-- Start Excerpt to read --

Factorized Implicit Global Convolution Network

Computational Fluid Dynamics (CFD) is central to automotive vehicle design, which involves studying how the car geometry affects the pressure field. This requires very fine shapes, represented by large 3D point clouds and high accuracy, which are currently out of reach for deep learning based methods. As a result, the problem is typically solved with slow numerical solvers.

We propose FIGConvUNet [1], a novel architecture that can efficiently solve CFD problems for large 3D meshes and arbitrary input and output geometries. FIGConvUNet efficiently combines U-shaped architecture, graph information gathering, and integration, learning efficient latent representation through the representation graph voxel layer. We empirically validate our approach on the industry benchmark Ahmed body [2, 3] and the real-world DrivAerNet dataset [4] based on Volkswagen DrivAer [5] dataset, with geometries composed of 100 thousand and 1 million points, respectively. We demonstrate a 140k× speed-up compared to GPU-accelerated computational fluid dynamics (CFD) simulators and over 2× improvement in pressure prediction over prior deep learning arts.

-- End Excerpt to read --
-- Start Recorded information --

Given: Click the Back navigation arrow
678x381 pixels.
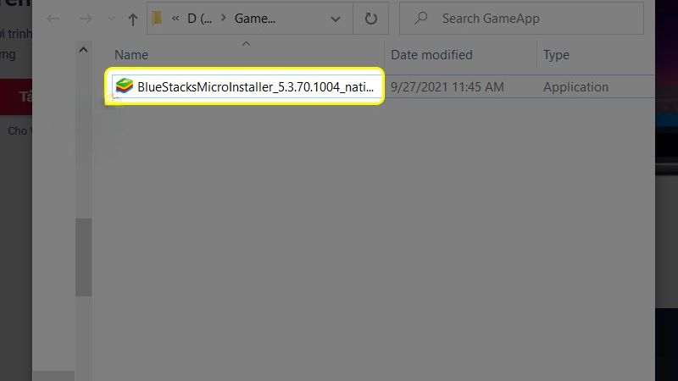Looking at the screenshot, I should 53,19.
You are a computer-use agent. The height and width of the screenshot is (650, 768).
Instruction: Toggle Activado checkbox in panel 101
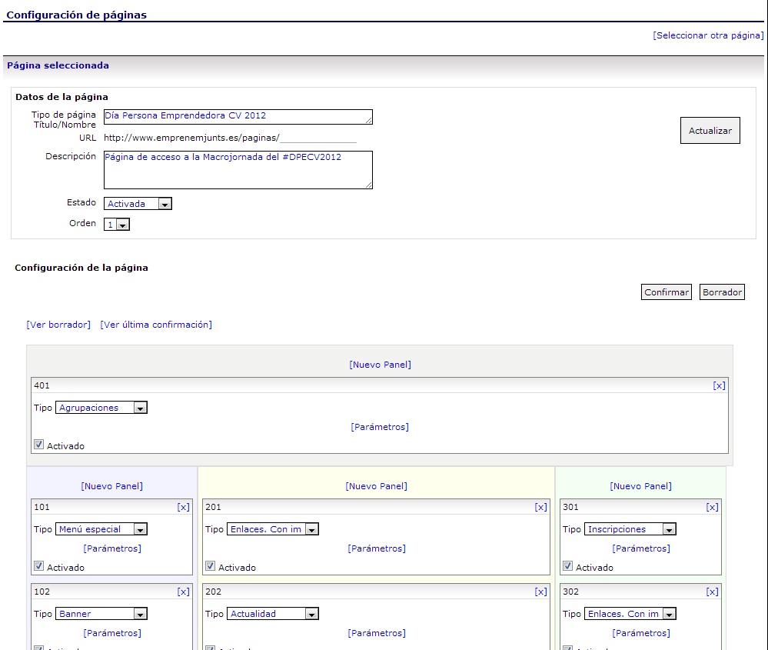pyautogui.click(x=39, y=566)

-- End Recorded information --

Problem set |
1. Say whether each statement agrees with the FIGConvUNet text, answering yes or no and quoting the words that decide it: (a) The DrivAerNet geometries have about 1 million points. (b) Deep learning methods can already handle the fine shapes needed for car pressure fields. (c) The reported 140k× speed-up is measured against CPU-based simulators.
2. Write the next part of the FIGConvUNet text, starting right after its last sentence.

Outputs in order |
1.
(a) Yes: "with geometries composed of 100 thousand and 1 million points, respectively."
(b) No: "which are currently out of reach for deep learning based methods."
(c) No: "compared to GPU-accelerated computational fluid dynamics (CFD) simulators"

2.
The current version of the code supports the following datasets:

DrivAerNet

Both DrivAerNet and DrivAerNet++ datasets [4] are supported. Please follow the instructions on the dataset GitHub page to download the dataset.

The corresponding experiment configuration file can be found at: ./configs/experiment/drivaernet/figconv_unet.yaml. For more details, refer to the Training section.

DrivAerML

DrivAerML dataset [6] is supported but requires conversion of the dataset to a more efficient binary format. This format is supported by models like XAeroNet and FIGConvNet and represents efficient storage of the original meshes as partitioned graphs. For more details on how to convert the original DrivAerML dataset to partitioned dataset, refer to XAeroNet example README, steps 1 to 5.

The binary dataset should have the following structure:

            

            
├─ partitions
│  ├─ graph_partitions_1.bin
│  ├─ graph_partitions_2.bin
│  ├─ ...
├─ test_partitions
│  ├─ graph_partitions_100.bin
│  ├─ graph_partitions_101.bin
│  ├─ ...
├─ validation_partitions
│  ├─ graph_partitions_200.bin
│  ├─ graph_partitions_201.bin
│  ├─ ...
└─ global_stats.json
        

The corresponding experiment configuration file can be found at: ./configs/experiment/drivaerml/figconv_unet.yaml.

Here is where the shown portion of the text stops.